Element lookup records
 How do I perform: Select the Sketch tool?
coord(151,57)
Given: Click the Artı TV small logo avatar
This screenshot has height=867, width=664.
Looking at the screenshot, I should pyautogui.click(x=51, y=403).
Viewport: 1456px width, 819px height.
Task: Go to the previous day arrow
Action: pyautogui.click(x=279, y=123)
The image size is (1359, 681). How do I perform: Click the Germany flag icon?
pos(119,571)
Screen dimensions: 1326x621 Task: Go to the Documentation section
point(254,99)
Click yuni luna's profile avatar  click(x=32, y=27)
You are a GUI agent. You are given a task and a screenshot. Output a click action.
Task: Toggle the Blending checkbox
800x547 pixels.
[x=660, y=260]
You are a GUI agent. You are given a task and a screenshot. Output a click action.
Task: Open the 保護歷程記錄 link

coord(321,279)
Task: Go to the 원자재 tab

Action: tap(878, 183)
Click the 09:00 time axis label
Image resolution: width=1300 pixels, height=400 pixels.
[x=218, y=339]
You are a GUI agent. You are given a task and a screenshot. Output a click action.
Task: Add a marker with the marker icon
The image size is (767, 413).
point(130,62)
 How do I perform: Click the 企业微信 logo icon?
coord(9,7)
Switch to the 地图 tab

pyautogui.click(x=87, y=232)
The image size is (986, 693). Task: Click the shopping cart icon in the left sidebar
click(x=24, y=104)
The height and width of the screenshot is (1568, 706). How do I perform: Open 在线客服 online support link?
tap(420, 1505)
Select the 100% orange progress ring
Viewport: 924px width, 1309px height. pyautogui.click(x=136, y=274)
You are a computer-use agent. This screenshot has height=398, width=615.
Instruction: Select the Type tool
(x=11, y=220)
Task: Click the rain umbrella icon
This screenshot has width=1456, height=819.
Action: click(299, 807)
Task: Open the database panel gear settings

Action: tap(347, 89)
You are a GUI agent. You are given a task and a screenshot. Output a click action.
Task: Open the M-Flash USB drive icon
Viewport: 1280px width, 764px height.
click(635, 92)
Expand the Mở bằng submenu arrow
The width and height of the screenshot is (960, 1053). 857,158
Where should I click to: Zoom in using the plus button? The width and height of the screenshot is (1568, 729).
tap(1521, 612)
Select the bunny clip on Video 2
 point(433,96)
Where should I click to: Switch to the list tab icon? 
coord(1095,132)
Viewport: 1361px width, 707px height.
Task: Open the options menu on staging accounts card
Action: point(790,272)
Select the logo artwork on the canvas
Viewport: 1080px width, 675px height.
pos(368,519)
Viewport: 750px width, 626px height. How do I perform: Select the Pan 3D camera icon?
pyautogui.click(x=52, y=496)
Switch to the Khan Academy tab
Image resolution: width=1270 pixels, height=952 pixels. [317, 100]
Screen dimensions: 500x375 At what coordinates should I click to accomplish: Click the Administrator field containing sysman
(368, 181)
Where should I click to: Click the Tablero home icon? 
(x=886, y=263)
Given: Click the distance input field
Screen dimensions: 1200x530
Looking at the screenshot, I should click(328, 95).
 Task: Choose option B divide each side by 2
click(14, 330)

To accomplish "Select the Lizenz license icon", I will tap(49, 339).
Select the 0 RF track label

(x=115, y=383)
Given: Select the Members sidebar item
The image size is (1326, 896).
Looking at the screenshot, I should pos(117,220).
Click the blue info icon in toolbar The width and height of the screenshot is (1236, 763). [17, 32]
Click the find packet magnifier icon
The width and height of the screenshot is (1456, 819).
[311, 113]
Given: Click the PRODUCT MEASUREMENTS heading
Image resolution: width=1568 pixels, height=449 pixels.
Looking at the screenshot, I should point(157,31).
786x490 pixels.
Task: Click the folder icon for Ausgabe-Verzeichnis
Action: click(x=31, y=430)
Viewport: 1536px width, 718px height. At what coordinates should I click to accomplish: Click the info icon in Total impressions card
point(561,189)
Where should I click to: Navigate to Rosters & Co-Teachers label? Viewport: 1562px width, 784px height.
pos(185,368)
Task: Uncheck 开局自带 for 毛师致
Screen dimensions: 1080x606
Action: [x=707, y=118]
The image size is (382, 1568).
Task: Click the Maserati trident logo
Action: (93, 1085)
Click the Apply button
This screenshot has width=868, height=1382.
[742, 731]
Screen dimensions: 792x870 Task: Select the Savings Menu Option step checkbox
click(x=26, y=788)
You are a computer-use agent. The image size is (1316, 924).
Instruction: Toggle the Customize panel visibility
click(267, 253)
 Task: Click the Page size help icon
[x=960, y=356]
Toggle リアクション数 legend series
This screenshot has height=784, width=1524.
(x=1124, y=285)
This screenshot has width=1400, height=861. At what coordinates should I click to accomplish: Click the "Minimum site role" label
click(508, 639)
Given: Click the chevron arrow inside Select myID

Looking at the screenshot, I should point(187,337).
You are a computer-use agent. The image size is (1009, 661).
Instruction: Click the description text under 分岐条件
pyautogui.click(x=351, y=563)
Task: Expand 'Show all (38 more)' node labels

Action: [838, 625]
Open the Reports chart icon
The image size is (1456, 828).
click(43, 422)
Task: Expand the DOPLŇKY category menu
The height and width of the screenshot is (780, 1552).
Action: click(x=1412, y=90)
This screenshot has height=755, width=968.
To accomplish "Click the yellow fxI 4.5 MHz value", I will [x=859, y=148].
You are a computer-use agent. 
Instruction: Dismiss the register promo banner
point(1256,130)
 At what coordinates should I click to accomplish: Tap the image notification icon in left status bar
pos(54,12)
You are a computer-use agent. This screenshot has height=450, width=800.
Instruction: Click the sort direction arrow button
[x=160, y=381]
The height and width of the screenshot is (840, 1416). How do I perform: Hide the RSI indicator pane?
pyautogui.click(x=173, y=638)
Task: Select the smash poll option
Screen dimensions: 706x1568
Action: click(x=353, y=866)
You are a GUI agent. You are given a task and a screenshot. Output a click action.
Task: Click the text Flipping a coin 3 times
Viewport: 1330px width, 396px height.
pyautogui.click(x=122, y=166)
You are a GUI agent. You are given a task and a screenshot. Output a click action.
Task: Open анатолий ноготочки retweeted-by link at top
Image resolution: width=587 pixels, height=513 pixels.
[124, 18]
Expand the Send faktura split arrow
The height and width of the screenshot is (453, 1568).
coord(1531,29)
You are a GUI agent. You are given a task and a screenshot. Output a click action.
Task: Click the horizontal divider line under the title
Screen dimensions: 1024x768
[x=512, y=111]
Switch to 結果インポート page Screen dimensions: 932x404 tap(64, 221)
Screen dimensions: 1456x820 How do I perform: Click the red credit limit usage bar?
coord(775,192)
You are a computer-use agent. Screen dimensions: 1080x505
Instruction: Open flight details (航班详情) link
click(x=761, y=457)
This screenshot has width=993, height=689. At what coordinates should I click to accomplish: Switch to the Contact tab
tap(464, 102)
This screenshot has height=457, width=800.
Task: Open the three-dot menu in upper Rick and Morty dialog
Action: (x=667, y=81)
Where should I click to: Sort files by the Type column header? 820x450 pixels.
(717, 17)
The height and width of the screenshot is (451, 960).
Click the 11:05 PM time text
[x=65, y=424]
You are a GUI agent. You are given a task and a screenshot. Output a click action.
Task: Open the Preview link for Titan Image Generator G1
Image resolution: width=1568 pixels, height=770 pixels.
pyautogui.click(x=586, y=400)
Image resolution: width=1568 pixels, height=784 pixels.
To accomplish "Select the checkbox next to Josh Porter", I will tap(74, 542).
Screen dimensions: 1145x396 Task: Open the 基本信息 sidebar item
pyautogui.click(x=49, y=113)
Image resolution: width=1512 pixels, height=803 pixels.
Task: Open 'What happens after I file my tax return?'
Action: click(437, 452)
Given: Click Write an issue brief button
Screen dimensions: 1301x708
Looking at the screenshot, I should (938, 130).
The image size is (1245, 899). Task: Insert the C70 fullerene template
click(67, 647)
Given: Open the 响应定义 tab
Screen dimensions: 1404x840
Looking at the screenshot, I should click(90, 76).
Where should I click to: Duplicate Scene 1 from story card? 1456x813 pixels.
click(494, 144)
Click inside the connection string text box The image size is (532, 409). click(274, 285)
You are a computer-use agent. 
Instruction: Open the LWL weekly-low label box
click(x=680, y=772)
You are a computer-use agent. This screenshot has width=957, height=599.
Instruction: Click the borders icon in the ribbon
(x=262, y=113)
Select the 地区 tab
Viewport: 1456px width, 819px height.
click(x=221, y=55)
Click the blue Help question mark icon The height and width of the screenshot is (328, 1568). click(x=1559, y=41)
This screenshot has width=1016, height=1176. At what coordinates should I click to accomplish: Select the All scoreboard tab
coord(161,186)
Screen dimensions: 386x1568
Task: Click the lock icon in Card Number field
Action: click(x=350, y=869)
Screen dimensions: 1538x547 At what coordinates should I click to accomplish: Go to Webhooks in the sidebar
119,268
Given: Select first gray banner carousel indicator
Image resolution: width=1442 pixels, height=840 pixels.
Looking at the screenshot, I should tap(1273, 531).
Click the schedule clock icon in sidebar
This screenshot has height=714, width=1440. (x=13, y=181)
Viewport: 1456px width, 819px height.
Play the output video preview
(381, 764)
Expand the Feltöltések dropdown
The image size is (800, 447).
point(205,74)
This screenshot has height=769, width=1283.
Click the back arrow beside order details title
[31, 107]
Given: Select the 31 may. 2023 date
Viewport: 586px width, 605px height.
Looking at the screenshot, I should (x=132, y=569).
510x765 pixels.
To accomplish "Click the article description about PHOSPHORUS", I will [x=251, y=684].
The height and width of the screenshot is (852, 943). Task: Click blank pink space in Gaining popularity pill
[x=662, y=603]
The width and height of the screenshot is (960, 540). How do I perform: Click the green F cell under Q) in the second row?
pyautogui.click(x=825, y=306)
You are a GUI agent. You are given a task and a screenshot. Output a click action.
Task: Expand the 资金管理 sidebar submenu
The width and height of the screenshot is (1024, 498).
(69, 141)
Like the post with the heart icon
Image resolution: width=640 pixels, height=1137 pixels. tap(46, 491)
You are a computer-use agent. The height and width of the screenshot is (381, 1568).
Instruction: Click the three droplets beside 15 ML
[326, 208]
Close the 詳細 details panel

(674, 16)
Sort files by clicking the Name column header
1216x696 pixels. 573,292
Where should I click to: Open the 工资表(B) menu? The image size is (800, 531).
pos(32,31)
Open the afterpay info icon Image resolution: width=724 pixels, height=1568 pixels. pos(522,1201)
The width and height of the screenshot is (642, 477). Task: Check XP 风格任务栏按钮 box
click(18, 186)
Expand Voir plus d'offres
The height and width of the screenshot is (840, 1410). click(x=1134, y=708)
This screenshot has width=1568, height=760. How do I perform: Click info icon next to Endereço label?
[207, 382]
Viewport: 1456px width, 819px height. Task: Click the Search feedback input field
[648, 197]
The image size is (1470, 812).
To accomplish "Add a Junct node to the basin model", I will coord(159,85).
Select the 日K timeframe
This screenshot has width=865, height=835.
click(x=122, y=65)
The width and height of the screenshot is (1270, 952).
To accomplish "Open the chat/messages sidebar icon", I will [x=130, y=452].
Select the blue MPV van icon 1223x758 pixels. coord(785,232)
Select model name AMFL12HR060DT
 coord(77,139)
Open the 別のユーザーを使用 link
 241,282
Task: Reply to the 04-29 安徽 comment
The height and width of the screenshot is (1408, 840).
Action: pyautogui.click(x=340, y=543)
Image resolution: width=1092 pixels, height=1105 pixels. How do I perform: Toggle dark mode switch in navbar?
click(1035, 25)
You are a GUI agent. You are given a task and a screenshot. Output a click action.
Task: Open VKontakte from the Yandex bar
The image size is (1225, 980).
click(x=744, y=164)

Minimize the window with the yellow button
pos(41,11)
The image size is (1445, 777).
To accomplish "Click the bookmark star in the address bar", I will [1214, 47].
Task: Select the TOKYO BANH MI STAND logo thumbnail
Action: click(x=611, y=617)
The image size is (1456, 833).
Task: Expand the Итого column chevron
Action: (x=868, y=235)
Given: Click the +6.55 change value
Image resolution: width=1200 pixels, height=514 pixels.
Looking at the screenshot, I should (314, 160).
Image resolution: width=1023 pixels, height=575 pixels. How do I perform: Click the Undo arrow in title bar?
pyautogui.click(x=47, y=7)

**TASK REQUIREMENTS**
Put the lines of the records into a JSON list of strings, one string per line and blank lines left out, starting with the line containing "The image size is (1245, 899)." and going on through the line containing "will [x=251, y=684].", both included.

**ANSWER TO THIS TASK**
[
  "The image size is (1245, 899). Task: Insert the C70 fullerene template",
  "click(67, 647)",
  "Given: Open the 响应定义 tab",
  "Screen dimensions: 1404x840",
  "Looking at the screenshot, I should click(90, 76).",
  "Where should I click to: Duplicate Scene 1 from story card? 1456x813 pixels.",
  "click(494, 144)",
  "Click inside the connection string text box The image size is (532, 409). click(274, 285)",
  "You are a computer-use agent. ",
  "Instruction: Open the LWL weekly-low label box",
  "click(x=680, y=772)",
  "You are a computer-use agent. This screenshot has width=957, height=599.",
  "Instruction: Click the borders icon in the ribbon",
  "(x=262, y=113)",
  "Select the 地区 tab",
  "Viewport: 1456px width, 819px height.",
  "click(x=221, y=55)",
  "Click the blue Help question mark icon The height and width of the screenshot is (328, 1568). click(x=1559, y=41)",
  "This screenshot has width=1016, height=1176. At what coordinates should I click to accomplish: Select the All scoreboard tab",
  "coord(161,186)",
  "Screen dimensions: 386x1568",
  "Task: Click the lock icon in Card Number field",
  "Action: click(x=350, y=869)",
  "Screen dimensions: 1538x547 At what coordinates should I click to accomplish: Go to Webhooks in the sidebar",
  "119,268",
  "Given: Select first gray banner carousel indicator",
  "Image resolution: width=1442 pixels, height=840 pixels.",
  "Looking at the screenshot, I should tap(1273, 531).",
  "Click the schedule clock icon in sidebar",
  "This screenshot has height=714, width=1440. (x=13, y=181)",
  "Viewport: 1456px width, 819px height.",
  "Play the output video preview",
  "(381, 764)",
  "Expand the Feltöltések dropdown",
  "The image size is (800, 447).",
  "point(205,74)",
  "This screenshot has height=769, width=1283.",
  "Click the back arrow beside order details title",
  "[31, 107]",
  "Given: Select the 31 may. 2023 date",
  "Viewport: 586px width, 605px height.",
  "Looking at the screenshot, I should (x=132, y=569).",
  "510x765 pixels.",
  "To accomplish \"Click the article description about PHOSPHORUS\", I will [x=251, y=684]."
]